5. A community unable to educate its young locally soon dies. Rural communities in particular rely on schools to act as social centers and magnets for family activities. The presence of this social center is as much a benefit for those without children as to families of school-aged children. Indeed, many rural communities have little else.

6. Large schools can sometimes provide more academic variety, but that advantage is fast shrinking to insignificance as technology is opening means of connecting students with specialized interests or abilities across wide geographic areas. Arguments that were important in passing the Sinclair Act 50+ years ago hardly hold water now.

7. The best motivator is interest. Students can be coerced into retaining facts for short periods, but long-term retention cannot occur without interest.

8. Children learn best from other children. Children also learn best from teaching other children, since one cannot ever claim to understand something until successfully teaching it to another.

9. Grouping children only according to age is unnatural and counter-productive. Unnatural because it is the only place children will ever be confined to the company of only those of the same chronological age, and counterproductive since emotional and intellectual age is not the same as age in years. Besides, if children learn best from each other, 99% of the possibility of this is eliminated by single-age groupings. Where can the 8th graders help the 4th graders? Where do the 1st graders get to look up to the 12th graders?

10. When schools are moved from, or isolated from communities, children are cut off from many of their natural teachers: the grandparents, the trades(wo)men, the shopkeepers. Successful schools all over the country are encouraging mentoring, interning, and apprenticeships, but for that to succeed all these older folk must be accessible to the children. Making those connections happen not only permits the children to learn skills in context, but fosters students' feelings of ownership and connection with their communities. This is particularly vital in rural areas, which tend to lose large proportions of their children as soon as they are old enough to leave home.
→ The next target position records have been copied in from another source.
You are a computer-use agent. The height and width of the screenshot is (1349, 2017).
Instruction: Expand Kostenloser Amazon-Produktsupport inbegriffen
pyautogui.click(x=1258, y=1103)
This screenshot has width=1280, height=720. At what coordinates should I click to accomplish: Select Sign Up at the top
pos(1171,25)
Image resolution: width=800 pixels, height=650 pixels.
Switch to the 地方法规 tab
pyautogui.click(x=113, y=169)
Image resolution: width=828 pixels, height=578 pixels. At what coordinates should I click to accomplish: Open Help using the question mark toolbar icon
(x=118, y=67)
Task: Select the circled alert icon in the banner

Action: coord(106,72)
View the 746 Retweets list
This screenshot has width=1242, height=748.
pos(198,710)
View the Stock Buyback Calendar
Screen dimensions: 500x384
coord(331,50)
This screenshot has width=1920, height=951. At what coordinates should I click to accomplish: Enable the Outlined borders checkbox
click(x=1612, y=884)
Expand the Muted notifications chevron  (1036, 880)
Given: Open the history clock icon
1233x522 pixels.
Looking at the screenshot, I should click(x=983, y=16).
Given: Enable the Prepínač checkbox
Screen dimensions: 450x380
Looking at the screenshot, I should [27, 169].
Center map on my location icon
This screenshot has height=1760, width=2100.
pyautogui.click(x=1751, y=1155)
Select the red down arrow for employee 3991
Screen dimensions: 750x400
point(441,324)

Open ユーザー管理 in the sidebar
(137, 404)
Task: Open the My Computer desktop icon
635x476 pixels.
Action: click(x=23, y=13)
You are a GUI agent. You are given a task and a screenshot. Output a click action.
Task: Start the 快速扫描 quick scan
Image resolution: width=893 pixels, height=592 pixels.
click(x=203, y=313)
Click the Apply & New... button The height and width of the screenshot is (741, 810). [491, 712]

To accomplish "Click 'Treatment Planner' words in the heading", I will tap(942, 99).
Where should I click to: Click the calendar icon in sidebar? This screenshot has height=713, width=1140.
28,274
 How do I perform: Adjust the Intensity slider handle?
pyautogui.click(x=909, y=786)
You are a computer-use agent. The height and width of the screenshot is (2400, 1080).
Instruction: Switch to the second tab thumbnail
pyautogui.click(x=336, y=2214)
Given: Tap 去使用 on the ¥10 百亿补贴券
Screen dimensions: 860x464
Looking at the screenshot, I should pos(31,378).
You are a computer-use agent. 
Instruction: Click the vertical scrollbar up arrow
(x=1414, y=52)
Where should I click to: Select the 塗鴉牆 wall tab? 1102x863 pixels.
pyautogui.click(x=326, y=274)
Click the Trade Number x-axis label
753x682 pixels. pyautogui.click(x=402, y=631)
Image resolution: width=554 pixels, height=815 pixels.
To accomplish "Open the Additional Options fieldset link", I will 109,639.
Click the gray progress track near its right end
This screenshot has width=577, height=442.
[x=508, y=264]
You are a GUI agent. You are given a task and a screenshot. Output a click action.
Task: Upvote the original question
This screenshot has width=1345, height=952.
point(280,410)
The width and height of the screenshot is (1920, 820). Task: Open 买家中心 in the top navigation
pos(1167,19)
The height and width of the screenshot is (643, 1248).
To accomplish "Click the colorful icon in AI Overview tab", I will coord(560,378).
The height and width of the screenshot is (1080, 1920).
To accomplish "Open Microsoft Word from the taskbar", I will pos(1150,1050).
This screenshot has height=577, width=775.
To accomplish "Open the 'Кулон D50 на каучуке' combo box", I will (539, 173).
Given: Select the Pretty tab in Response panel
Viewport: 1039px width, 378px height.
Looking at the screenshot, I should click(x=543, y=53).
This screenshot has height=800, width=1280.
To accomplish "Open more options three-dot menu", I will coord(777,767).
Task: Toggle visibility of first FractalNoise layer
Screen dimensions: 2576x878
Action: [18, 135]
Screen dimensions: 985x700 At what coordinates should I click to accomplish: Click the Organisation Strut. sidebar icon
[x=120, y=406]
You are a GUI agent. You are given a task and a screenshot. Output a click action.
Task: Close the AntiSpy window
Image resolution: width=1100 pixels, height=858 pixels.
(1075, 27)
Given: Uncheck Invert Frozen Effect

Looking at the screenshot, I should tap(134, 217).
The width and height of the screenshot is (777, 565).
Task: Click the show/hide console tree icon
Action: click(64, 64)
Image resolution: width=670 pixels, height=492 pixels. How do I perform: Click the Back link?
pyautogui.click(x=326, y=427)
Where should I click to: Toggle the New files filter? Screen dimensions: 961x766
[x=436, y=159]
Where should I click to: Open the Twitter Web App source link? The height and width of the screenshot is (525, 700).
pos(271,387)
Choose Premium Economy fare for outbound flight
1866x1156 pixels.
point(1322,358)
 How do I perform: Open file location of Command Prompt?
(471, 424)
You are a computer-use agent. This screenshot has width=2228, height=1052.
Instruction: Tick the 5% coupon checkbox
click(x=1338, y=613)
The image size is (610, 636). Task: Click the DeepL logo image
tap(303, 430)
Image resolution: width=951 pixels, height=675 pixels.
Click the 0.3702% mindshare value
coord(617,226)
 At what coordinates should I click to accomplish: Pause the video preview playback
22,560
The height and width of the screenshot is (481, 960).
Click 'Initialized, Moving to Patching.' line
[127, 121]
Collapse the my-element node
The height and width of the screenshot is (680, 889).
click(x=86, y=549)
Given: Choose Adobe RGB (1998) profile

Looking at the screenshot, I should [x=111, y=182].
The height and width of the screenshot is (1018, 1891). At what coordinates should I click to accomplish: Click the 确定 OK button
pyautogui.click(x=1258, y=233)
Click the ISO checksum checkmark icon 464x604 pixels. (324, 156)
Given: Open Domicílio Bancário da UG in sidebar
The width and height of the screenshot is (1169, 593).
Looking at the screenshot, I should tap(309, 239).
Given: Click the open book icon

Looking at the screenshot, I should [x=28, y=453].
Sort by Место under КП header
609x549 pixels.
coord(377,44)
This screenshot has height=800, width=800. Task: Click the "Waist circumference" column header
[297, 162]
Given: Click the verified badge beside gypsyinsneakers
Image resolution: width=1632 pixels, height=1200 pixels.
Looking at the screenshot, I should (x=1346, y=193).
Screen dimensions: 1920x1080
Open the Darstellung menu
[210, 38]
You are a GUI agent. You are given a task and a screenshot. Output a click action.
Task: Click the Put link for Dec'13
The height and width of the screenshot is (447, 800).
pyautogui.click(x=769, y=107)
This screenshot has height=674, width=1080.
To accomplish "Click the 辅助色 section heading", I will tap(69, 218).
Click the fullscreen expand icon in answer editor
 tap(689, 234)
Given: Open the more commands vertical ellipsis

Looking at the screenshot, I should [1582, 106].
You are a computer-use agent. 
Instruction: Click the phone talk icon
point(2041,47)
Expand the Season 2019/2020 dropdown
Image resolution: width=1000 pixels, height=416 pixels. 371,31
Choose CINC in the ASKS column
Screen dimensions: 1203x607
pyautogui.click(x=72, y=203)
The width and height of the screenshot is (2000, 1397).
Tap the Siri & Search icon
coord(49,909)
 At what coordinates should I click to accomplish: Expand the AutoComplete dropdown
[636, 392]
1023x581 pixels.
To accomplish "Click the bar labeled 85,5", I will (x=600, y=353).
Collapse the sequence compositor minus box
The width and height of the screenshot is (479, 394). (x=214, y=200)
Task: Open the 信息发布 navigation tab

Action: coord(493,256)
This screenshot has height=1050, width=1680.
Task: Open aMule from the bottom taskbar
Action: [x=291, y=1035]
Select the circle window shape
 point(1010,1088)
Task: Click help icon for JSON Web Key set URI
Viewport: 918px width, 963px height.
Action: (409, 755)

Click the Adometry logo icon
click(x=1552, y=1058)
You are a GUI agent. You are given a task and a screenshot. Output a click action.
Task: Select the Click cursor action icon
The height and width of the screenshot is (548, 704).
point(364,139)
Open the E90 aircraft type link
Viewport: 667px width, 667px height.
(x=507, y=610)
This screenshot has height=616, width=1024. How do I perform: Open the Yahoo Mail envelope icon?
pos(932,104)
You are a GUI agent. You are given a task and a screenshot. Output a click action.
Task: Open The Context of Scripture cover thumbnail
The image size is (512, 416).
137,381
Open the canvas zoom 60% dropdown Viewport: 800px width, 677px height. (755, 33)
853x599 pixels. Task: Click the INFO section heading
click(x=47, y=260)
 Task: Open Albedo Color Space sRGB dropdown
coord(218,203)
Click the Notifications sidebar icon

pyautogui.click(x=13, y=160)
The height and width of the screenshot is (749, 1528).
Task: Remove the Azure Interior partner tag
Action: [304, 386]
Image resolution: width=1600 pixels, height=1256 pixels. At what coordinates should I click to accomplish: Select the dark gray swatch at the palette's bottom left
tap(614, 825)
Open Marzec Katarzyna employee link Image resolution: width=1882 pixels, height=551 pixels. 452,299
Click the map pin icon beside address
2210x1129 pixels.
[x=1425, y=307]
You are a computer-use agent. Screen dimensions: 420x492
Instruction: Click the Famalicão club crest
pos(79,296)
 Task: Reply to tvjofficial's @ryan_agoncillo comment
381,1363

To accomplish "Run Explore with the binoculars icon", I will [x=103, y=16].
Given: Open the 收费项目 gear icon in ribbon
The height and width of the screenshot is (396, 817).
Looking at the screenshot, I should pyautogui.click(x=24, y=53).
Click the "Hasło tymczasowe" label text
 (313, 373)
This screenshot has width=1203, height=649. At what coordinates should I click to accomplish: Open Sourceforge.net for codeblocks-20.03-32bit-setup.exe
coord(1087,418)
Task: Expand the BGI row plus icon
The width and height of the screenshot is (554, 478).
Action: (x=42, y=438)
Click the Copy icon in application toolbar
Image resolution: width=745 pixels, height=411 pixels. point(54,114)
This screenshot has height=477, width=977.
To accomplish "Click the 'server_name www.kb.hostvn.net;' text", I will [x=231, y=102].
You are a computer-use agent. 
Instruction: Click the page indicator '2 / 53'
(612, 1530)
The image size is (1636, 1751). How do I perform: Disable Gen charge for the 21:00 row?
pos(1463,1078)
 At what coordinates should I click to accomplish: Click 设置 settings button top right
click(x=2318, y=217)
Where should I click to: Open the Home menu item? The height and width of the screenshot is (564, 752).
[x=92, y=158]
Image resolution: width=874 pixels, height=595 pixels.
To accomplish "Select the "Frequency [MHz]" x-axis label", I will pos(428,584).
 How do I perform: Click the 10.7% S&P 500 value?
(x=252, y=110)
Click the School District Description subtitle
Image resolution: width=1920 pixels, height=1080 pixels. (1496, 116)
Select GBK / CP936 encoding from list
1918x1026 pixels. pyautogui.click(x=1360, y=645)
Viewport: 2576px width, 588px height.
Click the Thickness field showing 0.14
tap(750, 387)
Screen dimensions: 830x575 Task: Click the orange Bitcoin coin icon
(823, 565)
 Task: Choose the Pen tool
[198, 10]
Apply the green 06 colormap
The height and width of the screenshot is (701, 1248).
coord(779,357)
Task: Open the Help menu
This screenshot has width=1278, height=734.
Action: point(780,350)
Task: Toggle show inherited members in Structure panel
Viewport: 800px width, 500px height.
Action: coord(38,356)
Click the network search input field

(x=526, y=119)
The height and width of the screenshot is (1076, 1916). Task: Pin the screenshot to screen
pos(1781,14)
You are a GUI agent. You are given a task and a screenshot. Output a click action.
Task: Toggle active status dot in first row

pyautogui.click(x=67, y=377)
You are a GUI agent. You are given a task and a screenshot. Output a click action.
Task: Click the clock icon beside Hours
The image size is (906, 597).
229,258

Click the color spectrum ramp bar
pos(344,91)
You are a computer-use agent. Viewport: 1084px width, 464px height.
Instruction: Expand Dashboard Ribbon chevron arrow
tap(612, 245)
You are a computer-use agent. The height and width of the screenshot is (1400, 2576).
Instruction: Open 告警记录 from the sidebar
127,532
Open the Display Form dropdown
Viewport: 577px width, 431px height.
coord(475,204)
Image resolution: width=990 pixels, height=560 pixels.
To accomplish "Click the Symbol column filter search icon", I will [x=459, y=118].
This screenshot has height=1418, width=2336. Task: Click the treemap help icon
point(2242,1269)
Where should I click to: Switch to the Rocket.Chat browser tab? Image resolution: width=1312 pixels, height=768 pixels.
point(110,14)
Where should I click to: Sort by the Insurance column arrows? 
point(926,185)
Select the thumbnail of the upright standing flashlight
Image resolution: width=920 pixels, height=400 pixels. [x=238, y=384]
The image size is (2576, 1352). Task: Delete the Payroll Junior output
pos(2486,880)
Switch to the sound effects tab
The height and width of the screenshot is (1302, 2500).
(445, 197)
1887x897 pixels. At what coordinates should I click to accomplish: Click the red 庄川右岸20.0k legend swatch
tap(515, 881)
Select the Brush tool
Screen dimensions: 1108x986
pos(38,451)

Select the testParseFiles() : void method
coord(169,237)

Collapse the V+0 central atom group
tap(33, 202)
11. Parents and communities cannot retain control of curriculum and local culture if schools are removed geographically. When that happens, control is passed to distant surrogates who neither know nor value the children, nor care one fig about preserving the values of the community.

12. Schools are vital to the economic health of their communities.

13. Parents cannot provide adequate emotional support to their children if they cannot visit the school or their children's teachers frequently. If children are removed from the community, or especially if multiple children in a family are split between geographically distant schools, parents are stretched too thin to give their children their best.

14. A coordinated curriculum matters little, except to creators of standardized tests. Even in a single classroom, children take away widely divergent lessons...always only what they are ready to learn. The most successful classroom is one where there is a solid connection between children and their teachers, and the teacher is as excited about his/her teaching as about watching children grow. This never happens if the teacher is scripted, but frequently happens if teachers are left to their own devices.

15. It matters far more to have teachers who can teach than to have teachers who are experts at their subject matter. A teacher good with children but new to a subject area is far more effective than an expert who has no gift with children. Some of the best teaching in any school happens when both teachers and students are learning together, since the concept of the teacher as purveyor of knowledge to passive students is not only outmoded, but never did work anyway.

16. The time when students could learn all they had to know passed at least 10,000 years ago. Our best hope is to help children find lifelong excitement in learning, and develop the skills to always find the information they need when they need it. Fortunately, that is easier to do now than ever before, in big and small, urban and rural schools alike.